2.4. Het hiervoor onder 2.2 weergegeven verzoek is een verzoek waaromtrent de rechter ingevolge art. 330 Sv op straffe van nietigheid uitdrukkelijk een gemotiveerde beslissing moet geven. Een dergelijke beslissing dient te zijn vervat in het verkorte vonnis of arrest, voor zover op het verzoek niet reeds ter terechtzitting is beslist (vgl. HR 17 april 2007, LJN BA0490, NJ 2007/252). Nu noch het proces-verbaal van de terechtzitting in hoger beroep noch het verkorte arrest een beslissing op het in het middel bedoelde verzoek inhoudt, lijdt de bestreden uitspraak aan nietigheid.

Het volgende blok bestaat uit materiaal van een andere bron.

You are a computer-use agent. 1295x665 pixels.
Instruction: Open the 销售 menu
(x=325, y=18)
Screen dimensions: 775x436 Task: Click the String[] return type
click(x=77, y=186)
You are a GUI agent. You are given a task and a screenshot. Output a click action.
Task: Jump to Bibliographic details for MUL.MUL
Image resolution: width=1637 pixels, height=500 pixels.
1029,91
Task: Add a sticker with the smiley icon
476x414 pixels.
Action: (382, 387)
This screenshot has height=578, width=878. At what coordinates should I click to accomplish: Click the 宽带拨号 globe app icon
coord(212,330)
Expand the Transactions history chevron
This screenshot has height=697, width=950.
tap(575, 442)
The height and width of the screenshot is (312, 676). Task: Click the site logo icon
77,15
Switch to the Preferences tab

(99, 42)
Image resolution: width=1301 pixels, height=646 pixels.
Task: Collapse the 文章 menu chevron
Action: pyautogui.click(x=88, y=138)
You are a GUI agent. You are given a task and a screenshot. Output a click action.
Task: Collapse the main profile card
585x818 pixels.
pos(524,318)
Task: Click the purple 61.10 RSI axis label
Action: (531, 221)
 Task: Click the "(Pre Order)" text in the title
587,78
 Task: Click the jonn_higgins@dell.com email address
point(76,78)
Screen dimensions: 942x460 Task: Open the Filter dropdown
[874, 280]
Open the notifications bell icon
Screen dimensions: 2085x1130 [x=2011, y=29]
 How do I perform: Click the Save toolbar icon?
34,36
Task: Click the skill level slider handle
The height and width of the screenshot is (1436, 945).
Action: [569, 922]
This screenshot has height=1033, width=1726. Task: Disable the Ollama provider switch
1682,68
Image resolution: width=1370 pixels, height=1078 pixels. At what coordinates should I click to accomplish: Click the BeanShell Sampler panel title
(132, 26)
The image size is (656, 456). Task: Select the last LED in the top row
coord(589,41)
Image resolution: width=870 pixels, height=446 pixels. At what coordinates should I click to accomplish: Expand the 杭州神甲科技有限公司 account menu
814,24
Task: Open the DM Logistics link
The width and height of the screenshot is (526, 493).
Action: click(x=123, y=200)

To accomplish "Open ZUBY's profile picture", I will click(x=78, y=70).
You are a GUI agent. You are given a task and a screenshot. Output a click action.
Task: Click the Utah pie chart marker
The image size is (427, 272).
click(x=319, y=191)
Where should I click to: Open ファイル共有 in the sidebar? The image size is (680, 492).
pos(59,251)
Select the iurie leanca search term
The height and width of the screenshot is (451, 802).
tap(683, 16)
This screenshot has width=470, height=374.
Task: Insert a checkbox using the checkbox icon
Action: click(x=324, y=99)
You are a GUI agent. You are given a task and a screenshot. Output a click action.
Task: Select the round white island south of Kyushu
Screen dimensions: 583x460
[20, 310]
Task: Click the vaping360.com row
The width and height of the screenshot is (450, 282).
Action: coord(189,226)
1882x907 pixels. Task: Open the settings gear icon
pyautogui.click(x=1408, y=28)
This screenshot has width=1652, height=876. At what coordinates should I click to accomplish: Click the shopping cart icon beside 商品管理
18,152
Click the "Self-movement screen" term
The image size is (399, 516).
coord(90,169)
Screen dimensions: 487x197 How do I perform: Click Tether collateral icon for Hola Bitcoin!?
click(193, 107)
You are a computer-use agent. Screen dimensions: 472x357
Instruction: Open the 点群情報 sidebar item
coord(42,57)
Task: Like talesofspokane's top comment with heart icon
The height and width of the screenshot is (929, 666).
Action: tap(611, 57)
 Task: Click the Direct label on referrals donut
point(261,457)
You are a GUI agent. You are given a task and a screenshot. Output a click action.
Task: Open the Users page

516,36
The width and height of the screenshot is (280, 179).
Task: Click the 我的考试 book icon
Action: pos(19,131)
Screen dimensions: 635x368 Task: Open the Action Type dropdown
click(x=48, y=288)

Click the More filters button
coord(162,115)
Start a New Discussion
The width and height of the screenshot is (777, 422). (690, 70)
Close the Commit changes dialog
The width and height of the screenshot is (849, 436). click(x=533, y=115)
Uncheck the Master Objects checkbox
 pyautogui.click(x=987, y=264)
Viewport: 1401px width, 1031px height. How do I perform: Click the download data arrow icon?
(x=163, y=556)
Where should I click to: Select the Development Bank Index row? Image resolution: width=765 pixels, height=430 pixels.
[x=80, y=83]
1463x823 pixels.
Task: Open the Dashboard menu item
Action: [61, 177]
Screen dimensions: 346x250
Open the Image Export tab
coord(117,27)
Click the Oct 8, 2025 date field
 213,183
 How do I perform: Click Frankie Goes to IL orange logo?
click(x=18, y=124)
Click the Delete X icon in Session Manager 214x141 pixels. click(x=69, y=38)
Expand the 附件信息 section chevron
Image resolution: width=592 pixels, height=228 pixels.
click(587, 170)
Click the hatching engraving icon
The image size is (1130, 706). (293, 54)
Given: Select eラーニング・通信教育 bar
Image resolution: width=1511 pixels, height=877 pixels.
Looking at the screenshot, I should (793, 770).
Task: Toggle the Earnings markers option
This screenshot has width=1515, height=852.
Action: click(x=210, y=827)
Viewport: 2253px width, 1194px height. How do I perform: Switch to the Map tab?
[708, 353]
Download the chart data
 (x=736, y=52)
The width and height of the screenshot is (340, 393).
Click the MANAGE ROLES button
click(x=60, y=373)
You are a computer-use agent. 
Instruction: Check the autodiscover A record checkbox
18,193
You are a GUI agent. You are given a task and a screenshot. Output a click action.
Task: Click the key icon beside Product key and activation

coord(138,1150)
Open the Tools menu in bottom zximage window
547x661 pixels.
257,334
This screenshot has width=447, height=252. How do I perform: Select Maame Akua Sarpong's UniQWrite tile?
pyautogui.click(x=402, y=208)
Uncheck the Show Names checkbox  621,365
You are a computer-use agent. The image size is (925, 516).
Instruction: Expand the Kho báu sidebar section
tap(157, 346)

Daaraan kan de in dat proces-verbaal opgenomen "noot voorzitter" niet afdoen.
2.5. Het middel slaagt.
3. Slotsom
Hetgeen hiervoor is overwogen brengt mee dat de bestreden uitspraak niet in stand kan blijven, het tweede middel geen bespreking behoeft en als volgt moet worden beslist.
4. Beslissing
De Hoge Raad:
vernietigt de bestreden uitspraak;
verwijst de zaak naar het Gerechtshof te 's-Gravenhage, opdat de zaak op het bestaande hoger beroep opnieuw wordt berecht en afgedaan.
Dit arrest is gewezen door de vice-president F.H. Koster als voorzitter, en de raadsheren B.C. de Savornin Lohman en C.H.W.M. Sterk, in bijzijn van de waarnemend griffier J.D.M. Hart, en uitgesproken op 4 januari 2011.